Хартли мрачно уставился на нее. Его глаза казались почти черными.
– Извини, я все испортил. Ты, должно быть, очень испугалась.
Он стоял, сунув руки в карманы старых рваных джинсов, темно‑синяя футболка была такой же старой и в пятнах. Трудно было поверить, что это богатый человек, представитель элиты Чарлстона. Очевидно, он работал над домом, который купил.
– Я испугалась, – тихо произнесла она. – Но ты ничего не можешь поделать со своими чувствами. Я знала, что твой отказ иметь детей – не прихоть. Ты был в смятении.
Он опустил голову и глубоко вздохнул. Когда он наконец посмотрел на нее и улыбнулся, у Фионы сжалось сердце, настолько это была вымученная улыбка.
– Сначала я не мог смириться с этой новостью, – сказал он. – Я знал, что извинения ничего не стоят, пока я не буду готов поговорить о ребенке.
– А теперь?
Он судорожно сглотнул.
– Я не рассказал тебе. Я не рассказал ни Мейзи, ни Джонатану.

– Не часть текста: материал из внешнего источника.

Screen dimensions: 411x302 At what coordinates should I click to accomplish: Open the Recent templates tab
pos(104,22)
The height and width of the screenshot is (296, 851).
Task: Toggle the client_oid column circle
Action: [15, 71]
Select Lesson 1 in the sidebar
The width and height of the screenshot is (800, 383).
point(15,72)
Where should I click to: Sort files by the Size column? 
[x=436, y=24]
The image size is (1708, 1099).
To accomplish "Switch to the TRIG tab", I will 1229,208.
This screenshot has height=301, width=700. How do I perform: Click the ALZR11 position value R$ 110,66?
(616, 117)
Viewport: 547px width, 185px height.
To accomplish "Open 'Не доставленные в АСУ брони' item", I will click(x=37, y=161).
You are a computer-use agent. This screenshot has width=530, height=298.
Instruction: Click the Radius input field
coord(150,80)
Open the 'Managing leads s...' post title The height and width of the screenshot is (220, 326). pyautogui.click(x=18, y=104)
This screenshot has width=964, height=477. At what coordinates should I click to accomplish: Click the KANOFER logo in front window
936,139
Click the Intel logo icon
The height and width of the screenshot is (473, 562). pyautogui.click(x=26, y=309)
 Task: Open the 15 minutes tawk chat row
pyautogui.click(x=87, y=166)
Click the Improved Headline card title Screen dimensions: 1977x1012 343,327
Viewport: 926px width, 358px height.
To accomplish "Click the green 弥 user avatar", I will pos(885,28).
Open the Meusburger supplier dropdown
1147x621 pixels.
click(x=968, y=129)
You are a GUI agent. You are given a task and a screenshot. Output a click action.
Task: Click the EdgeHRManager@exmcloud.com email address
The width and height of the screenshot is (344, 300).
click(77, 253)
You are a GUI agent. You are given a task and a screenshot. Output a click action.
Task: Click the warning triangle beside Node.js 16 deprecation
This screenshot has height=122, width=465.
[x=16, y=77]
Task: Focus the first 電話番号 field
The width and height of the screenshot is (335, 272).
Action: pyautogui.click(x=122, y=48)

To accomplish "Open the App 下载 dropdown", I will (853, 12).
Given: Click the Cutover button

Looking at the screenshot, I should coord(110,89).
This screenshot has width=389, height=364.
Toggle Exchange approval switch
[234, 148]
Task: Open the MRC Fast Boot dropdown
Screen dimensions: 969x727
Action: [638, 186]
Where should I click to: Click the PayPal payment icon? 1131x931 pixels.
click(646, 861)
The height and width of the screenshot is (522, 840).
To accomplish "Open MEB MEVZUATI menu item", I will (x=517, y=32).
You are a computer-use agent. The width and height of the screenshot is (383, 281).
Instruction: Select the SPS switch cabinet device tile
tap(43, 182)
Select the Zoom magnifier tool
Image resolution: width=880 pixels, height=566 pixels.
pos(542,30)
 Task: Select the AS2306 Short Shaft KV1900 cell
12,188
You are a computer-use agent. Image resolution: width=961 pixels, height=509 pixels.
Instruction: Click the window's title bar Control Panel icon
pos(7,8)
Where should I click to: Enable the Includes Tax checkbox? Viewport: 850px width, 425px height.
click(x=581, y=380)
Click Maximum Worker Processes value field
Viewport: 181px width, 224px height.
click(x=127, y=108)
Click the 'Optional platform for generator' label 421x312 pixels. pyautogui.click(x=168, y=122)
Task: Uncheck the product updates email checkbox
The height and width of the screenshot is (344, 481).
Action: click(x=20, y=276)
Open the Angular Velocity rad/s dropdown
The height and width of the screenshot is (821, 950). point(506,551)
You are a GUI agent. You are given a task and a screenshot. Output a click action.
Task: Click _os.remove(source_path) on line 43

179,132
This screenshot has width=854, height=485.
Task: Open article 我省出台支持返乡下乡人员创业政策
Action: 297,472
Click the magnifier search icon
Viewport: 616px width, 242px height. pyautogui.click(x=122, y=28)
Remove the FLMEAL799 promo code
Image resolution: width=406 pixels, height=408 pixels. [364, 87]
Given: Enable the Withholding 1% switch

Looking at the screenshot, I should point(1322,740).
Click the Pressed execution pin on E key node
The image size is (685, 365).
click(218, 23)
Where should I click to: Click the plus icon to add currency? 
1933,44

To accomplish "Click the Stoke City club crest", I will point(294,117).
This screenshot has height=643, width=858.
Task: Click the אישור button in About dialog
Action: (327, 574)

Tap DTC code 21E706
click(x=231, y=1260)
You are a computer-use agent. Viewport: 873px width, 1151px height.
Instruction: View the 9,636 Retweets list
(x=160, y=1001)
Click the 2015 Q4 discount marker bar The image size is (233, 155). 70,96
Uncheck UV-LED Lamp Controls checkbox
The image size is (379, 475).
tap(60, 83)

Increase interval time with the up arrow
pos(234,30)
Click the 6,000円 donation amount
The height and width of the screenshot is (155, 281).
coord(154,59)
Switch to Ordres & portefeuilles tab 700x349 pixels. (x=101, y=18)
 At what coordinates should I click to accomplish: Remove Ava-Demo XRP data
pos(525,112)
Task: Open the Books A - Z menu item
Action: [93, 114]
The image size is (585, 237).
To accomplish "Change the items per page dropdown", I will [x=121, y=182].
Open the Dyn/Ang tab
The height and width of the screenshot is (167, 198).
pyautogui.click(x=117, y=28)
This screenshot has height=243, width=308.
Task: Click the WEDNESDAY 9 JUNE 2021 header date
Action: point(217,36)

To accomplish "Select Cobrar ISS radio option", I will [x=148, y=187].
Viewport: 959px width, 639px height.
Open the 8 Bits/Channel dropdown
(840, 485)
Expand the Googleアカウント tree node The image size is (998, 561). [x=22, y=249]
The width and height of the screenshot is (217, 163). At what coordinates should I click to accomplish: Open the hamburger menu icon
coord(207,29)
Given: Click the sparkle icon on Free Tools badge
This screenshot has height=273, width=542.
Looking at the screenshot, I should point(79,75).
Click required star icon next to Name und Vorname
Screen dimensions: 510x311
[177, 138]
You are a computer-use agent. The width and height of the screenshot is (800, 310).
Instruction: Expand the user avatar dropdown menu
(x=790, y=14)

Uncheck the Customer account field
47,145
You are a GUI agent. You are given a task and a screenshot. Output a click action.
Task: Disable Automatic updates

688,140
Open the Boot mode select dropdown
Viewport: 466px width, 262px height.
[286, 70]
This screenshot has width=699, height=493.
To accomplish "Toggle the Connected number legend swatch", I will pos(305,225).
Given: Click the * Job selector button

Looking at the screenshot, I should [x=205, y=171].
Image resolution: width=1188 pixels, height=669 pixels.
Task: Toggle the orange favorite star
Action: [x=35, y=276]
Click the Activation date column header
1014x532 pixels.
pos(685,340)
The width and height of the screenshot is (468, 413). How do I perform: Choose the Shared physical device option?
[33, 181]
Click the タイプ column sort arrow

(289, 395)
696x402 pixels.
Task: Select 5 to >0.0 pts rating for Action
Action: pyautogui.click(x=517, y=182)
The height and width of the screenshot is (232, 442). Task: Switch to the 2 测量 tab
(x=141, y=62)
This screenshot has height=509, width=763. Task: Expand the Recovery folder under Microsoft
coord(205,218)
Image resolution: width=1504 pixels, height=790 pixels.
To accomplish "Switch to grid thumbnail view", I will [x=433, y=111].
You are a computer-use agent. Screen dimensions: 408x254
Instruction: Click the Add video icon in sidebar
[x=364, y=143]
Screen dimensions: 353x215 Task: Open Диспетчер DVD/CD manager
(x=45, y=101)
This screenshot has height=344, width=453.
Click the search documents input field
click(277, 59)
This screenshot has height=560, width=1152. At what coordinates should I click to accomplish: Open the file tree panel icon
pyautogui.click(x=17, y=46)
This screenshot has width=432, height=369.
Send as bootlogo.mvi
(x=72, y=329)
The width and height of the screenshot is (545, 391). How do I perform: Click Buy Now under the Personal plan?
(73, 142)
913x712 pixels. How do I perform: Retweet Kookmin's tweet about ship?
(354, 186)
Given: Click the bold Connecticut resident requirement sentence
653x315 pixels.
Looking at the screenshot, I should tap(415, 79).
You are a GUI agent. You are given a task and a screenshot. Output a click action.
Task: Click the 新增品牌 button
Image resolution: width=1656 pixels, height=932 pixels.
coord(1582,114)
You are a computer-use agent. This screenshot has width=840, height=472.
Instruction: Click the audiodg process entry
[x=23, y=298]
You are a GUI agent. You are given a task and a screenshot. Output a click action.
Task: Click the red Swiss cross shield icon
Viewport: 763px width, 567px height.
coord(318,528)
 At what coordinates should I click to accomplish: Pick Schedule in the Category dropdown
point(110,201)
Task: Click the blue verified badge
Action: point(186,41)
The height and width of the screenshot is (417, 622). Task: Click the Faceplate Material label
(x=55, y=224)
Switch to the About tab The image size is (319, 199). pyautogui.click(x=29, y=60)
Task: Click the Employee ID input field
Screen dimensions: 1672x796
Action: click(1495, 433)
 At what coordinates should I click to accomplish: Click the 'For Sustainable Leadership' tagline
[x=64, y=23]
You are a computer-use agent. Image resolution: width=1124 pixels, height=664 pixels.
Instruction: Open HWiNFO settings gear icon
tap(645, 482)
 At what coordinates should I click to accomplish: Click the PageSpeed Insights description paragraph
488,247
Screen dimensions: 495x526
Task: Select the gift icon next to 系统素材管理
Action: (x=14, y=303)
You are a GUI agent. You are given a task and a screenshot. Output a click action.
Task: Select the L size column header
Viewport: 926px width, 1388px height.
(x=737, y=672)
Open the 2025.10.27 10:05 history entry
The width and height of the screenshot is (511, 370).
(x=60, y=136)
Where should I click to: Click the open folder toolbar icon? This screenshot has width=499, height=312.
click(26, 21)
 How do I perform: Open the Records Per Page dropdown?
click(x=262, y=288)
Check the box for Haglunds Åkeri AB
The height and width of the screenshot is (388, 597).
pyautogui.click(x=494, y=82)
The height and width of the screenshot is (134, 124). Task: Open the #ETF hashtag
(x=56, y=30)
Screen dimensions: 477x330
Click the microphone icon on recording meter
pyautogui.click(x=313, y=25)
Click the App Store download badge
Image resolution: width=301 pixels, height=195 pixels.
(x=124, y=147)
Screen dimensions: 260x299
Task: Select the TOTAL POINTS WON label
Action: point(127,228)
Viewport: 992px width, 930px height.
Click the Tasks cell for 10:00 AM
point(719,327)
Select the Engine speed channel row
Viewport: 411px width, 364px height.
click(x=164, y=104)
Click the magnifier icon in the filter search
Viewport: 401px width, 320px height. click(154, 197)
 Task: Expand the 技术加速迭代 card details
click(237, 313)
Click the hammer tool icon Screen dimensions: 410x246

У нее упало сердце. Чего она еще не знает?
– О чем не рассказал? Ответь мне.
– Дядя показал мне фотографии места гибели мамы. Там было много крови. Наша мать, женщина, которую никто из нас не помнит, выглядела такой спокойной и умиротворенной, очень красивой. Но она была мертва. Покончила с собой. А потом он показал мне ее детские снимки. Малышка играет со щенком; шестилетняя девочка с сияющей улыбкой в балетной пачке… Сопоставление почти сокрушило меня. Я понял, что не смогу растить ребенка и не думать, что его постигнет участь моей матери.
– Вся жизнь – это риск, Хартли. Никто из нас не может предвидеть будущее. Жизнь одних обрывается в восемнадцать лет, другие покидают этот мир в девяносто – сто лет.
Горячие слезы навернулись ей на глаза и покатились по щекам. Он подошел к ней, не выдержав ее слез.
– Пойдем в гостиную. Ты выглядишь измученной.